(Listed records begins)
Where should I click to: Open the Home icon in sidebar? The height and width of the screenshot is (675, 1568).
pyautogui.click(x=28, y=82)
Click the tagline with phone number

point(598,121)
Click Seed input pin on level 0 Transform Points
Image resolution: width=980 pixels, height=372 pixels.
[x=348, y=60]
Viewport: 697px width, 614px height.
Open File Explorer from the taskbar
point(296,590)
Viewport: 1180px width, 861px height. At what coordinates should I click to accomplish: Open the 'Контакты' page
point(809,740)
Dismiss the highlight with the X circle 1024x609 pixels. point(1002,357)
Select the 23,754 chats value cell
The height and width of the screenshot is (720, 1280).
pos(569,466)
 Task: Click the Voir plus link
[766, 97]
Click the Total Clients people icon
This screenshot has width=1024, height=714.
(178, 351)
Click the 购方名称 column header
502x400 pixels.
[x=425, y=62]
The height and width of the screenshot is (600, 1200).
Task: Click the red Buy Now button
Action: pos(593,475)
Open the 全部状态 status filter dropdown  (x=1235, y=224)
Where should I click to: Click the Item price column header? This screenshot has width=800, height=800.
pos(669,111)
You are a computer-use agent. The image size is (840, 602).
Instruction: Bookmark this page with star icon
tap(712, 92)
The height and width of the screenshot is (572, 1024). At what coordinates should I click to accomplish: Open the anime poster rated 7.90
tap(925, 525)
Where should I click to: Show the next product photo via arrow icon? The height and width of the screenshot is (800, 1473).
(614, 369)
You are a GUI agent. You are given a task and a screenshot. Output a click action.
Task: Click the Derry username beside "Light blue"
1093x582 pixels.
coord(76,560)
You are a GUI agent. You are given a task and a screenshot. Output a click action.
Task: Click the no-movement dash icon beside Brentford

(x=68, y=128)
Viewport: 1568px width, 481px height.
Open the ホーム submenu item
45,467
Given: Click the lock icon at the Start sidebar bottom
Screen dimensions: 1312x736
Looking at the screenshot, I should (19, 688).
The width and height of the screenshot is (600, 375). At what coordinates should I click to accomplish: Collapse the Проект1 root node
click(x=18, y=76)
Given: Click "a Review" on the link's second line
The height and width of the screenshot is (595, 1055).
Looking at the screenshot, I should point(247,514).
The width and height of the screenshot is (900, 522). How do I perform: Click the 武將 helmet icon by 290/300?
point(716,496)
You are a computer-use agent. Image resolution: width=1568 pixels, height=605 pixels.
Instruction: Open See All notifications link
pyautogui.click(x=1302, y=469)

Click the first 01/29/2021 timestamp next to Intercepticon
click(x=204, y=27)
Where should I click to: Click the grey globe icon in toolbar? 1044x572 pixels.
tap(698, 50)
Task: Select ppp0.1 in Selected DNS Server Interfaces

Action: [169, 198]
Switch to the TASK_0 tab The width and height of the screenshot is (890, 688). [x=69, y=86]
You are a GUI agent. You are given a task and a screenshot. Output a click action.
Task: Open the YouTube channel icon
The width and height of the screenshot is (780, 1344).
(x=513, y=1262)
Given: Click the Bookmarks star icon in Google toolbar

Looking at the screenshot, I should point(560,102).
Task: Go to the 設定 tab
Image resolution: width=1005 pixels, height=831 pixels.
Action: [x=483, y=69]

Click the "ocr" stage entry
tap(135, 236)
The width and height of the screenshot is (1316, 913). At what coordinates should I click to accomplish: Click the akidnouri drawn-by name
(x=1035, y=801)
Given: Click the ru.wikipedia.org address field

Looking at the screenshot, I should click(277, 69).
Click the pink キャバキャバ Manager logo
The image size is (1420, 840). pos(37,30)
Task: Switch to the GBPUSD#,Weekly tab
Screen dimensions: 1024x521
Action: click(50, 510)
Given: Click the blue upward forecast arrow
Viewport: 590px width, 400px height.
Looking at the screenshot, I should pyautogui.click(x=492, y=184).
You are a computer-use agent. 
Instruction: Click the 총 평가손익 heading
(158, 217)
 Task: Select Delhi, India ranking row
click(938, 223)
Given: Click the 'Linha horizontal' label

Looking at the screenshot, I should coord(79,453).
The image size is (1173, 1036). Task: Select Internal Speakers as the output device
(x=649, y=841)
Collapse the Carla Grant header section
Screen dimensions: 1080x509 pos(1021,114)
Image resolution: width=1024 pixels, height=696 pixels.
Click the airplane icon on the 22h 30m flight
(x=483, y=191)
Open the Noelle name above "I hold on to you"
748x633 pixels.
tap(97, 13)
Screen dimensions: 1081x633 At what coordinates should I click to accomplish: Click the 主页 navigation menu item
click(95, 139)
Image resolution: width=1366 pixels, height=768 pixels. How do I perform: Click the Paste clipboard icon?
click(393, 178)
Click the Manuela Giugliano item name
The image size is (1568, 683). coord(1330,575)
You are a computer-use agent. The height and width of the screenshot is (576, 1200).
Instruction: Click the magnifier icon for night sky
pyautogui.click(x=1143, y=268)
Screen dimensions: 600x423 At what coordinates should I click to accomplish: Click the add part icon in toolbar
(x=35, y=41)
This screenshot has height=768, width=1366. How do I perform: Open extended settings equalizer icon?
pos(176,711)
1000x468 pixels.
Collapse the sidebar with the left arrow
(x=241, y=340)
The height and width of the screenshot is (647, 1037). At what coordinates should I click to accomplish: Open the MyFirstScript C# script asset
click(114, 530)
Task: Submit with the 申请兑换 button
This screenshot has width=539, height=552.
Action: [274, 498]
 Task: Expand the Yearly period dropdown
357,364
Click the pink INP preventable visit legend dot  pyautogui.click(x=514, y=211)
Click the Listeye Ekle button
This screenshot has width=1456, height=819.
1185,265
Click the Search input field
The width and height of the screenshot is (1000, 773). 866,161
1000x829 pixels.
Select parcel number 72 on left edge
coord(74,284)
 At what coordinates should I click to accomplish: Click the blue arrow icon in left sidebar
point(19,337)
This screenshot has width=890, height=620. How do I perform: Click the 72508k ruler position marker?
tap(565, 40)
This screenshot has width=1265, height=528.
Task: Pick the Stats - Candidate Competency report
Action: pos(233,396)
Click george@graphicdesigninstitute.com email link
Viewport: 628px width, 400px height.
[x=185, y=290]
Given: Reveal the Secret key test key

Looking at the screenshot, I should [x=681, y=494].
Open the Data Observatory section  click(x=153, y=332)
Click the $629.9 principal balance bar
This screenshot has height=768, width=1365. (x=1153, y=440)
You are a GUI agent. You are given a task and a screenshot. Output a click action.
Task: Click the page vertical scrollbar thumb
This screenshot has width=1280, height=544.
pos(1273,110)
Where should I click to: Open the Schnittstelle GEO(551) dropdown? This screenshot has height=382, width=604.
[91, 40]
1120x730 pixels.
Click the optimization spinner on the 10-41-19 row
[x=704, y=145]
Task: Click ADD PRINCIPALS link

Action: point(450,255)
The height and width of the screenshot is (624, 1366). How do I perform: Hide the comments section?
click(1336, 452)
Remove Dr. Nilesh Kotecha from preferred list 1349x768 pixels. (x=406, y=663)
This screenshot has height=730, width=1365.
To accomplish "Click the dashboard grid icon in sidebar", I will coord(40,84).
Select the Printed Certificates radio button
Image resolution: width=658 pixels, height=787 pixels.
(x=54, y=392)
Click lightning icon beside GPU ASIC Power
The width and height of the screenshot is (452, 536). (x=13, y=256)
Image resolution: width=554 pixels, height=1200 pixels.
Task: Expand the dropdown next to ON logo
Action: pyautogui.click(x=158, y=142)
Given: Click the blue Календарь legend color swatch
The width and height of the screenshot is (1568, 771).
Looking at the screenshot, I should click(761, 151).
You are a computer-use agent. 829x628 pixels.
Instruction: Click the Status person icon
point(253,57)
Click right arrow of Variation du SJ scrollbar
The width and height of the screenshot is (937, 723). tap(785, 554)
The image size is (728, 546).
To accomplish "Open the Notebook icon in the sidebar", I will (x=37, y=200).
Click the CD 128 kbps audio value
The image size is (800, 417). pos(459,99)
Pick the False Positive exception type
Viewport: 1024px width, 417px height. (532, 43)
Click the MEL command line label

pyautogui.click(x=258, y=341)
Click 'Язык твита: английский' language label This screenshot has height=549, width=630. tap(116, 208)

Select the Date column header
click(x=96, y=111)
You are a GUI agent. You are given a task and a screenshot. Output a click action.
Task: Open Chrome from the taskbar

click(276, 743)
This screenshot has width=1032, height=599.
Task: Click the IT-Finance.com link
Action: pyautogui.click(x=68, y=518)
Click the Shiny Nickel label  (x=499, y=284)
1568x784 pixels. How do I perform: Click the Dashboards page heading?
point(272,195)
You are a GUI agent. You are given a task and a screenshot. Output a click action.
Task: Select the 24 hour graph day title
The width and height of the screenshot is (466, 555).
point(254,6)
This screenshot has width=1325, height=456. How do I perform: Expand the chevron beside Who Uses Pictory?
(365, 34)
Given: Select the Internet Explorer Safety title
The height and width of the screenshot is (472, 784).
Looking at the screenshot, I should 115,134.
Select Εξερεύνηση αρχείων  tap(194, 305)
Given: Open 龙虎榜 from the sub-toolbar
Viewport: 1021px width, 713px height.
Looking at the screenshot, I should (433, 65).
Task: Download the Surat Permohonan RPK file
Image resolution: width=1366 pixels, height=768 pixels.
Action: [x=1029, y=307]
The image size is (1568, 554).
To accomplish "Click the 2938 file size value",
(Listed records ends)
## Description of the task
Take the records above and return, word for word, only the lines that fall from the line with "1568x784 pixels. How" to the line with "Given: Select the", both of them included.

## Exercise output
1568x784 pixels. How do I perform: Click the Dashboards page heading?
point(272,195)
You are a GUI agent. You are given a task and a screenshot. Output a click action.
Task: Select the 24 hour graph day title
The width and height of the screenshot is (466, 555).
point(254,6)
This screenshot has width=1325, height=456. How do I perform: Expand the chevron beside Who Uses Pictory?
(365, 34)
Given: Select the Internet Explorer Safety title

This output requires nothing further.